Vanishing View of the Lions, (the Lions being an iconic duo of mountain peaks visible above Vancouver’s North Shore) was a series of nine screenprints commissioned by the City of Vancouver in 1974. I had to figure out how to recreate the colour of the mountains as I had seen them, radiant under fresh snow, set into the green and brown of the foreground below. I would proof a colour, then run outside and hold the print up against the sky to see if the values were right. That seldom worked.

Fifteen years later I was getting it right. By then I must have made thousands of prints, for myself and other artists.

In those days the oil-based inks I used were brilliant. Every colour I printed was a custom colour. Seemingly endless versions were proofed before I was happy with the results.
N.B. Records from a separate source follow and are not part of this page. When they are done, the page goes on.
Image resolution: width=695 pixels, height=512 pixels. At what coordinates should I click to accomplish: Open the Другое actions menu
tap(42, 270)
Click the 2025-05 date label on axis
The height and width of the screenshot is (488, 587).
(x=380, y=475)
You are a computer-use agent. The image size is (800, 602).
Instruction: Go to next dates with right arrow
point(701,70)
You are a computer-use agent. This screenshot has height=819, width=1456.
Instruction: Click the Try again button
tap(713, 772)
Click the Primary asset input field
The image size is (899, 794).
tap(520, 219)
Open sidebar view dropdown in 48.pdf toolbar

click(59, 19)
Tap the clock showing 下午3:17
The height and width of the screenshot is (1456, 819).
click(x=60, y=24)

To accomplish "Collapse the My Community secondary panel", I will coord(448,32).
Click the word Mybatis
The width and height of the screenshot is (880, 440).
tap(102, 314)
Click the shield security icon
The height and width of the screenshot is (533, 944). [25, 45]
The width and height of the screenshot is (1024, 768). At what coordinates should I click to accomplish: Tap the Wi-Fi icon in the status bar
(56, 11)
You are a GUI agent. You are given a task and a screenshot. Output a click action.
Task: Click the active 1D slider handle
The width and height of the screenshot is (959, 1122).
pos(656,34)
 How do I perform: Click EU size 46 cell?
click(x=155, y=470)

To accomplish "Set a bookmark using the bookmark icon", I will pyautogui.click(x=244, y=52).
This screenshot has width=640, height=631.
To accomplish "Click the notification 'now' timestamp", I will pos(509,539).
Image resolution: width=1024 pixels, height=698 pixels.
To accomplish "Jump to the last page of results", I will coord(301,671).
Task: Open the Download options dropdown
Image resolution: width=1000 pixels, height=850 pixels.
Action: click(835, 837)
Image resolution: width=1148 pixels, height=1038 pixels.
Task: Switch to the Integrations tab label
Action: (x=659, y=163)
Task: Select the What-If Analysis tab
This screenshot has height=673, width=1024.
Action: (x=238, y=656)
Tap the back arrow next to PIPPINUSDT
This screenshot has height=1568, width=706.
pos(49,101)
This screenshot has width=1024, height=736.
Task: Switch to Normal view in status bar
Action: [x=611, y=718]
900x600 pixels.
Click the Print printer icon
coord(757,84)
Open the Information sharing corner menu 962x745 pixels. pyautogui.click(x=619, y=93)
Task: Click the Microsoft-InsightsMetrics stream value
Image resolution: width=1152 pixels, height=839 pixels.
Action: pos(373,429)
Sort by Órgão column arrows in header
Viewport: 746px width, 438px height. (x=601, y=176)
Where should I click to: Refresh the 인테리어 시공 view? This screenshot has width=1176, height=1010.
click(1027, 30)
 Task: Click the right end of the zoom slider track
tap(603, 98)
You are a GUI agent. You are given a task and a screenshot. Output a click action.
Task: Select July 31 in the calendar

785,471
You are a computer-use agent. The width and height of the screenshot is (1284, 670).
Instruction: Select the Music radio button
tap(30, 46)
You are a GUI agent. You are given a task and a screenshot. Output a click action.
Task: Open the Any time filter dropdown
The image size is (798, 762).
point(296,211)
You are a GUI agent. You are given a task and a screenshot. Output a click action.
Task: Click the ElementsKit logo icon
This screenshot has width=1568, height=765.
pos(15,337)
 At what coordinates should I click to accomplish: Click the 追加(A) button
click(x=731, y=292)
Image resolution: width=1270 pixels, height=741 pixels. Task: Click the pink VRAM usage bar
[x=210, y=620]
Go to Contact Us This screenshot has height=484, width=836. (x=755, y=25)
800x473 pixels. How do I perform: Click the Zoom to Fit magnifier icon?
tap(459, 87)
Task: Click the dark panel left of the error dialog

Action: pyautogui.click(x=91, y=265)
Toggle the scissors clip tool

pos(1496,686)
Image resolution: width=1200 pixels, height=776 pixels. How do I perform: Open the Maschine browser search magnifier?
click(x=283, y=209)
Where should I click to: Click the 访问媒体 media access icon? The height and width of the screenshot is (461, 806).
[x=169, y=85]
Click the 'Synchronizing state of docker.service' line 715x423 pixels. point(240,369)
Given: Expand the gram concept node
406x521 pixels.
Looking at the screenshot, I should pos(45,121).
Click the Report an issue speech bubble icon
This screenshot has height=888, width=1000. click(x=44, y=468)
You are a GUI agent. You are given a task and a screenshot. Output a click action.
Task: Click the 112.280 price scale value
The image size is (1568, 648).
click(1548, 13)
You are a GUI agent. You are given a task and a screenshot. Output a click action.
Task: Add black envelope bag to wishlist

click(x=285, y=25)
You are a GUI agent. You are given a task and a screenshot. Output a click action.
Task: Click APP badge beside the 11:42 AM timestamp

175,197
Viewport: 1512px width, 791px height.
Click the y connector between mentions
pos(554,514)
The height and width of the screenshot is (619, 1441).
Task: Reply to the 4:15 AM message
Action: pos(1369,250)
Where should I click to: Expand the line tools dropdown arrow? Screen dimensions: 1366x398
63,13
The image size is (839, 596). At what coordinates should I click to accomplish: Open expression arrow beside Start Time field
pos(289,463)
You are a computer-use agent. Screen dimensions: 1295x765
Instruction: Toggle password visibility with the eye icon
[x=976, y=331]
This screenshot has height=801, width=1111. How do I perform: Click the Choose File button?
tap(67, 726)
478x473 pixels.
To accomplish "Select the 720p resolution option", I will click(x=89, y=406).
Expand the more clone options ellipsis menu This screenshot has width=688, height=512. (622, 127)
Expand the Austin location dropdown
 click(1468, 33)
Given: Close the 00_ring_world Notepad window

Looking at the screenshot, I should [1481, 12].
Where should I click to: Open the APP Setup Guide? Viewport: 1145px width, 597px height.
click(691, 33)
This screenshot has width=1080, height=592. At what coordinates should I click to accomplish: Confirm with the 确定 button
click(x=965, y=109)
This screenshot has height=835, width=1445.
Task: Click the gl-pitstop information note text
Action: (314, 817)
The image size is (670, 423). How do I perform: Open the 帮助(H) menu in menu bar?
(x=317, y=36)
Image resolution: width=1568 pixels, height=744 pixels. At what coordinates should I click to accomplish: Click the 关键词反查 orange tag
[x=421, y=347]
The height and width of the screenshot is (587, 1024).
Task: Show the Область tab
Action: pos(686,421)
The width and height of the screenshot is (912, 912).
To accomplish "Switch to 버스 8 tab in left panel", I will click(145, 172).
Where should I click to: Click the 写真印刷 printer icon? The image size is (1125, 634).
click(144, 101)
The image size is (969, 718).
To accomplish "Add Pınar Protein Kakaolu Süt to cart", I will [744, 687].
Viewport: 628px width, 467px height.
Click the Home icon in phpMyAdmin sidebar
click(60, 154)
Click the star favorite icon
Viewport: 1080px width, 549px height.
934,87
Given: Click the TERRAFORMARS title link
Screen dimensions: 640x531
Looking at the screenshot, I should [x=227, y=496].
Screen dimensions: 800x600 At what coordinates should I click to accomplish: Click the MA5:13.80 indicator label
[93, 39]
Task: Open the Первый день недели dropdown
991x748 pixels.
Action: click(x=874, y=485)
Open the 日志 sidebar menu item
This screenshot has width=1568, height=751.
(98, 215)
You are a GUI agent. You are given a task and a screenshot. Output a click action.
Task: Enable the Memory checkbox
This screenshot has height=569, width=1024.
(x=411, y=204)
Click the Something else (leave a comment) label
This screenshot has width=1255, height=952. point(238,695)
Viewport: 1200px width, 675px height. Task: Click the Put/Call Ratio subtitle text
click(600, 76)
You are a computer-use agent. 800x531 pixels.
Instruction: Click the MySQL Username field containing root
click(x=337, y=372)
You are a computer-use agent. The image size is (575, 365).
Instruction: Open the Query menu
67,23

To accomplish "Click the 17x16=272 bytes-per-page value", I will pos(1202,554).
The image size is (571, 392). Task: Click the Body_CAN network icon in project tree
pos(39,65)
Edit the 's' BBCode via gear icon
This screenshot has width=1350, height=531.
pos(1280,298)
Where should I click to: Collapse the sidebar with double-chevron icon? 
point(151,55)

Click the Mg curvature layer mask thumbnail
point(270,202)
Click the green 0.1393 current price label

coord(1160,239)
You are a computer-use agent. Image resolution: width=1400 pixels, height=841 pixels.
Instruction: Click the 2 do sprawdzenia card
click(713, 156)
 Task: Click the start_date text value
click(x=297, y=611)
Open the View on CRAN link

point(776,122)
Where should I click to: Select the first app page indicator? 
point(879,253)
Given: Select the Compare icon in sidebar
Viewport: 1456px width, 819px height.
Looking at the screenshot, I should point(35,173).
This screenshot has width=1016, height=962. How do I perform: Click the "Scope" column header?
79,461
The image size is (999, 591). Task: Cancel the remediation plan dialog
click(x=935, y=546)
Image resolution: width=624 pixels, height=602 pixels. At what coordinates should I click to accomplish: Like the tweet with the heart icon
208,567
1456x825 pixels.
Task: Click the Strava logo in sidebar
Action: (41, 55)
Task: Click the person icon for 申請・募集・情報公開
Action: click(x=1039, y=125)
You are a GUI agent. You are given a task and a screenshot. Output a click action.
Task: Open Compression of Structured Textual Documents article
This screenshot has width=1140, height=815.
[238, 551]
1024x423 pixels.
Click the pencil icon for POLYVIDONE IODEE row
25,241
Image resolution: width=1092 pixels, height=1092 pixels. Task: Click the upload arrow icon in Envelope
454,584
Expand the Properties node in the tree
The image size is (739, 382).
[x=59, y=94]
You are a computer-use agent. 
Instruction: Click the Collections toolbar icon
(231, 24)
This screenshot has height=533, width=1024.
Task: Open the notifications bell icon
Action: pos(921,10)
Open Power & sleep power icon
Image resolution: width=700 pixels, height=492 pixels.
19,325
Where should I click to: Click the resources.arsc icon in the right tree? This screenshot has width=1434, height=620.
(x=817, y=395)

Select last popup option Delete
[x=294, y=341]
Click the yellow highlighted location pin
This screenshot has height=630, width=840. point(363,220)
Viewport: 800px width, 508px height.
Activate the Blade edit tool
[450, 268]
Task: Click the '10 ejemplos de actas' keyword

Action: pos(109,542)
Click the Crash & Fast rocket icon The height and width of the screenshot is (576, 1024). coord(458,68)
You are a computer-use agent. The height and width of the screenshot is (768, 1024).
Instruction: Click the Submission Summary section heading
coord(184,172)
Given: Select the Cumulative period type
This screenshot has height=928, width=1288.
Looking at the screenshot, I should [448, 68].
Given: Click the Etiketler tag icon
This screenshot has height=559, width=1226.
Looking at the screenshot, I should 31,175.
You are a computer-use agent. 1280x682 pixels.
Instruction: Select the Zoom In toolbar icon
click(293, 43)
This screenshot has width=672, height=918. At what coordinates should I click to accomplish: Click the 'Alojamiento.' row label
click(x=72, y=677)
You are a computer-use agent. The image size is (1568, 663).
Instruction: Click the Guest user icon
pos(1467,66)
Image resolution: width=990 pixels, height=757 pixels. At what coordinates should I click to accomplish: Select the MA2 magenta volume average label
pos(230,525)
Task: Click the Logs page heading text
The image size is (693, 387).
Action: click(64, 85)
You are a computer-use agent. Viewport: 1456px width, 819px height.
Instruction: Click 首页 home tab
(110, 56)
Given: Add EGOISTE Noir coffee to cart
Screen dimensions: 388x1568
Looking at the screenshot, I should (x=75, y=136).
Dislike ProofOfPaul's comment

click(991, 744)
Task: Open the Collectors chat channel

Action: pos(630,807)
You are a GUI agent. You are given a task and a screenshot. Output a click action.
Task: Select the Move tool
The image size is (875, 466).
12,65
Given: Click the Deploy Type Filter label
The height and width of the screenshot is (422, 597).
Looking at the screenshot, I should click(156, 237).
I used a lot of ink.

A slab of plywood was the palette where every colour decision was made. Nothing ever being cleaned off, the surface on the mixing table became thicker and thicker. Each new print edition meant a new layer of ink spatters and pools.The same colours that were so immaculately laid on paper, lived on the board in messy abandon.

Visitors to the studio were invariably attracted to this flashy palette. It was being admired for it’s raw beauty rather than it’s longstanding utility as a sturdy work surface. It was at that point that I began to think of it as something else.

The board had become my painting.

Michael de Courcy, Vancouver, 2021

 

Michael de Courcy, born in Montreal in 1944, studied at the École des Beaux Arts in Montreal and the Vancouver School of Art. He has exhibited in many public galleries and museums, including the Vancouver Art Gallery, the Canadian Museum of Contemporary Photography, the National Gallery of Canada, the Museum of Modern Art in New York, Le Consortium art centre in Dijon, and the Walker Art Centre in Minneapolis. In the late 1960s he was a core member of the Vancouver art collective known as The Intermedia Society. Over the past 50 years, grounded in photography, he has worked in various combinations with printmaking, public art, installation, publishing, and web-based media projects.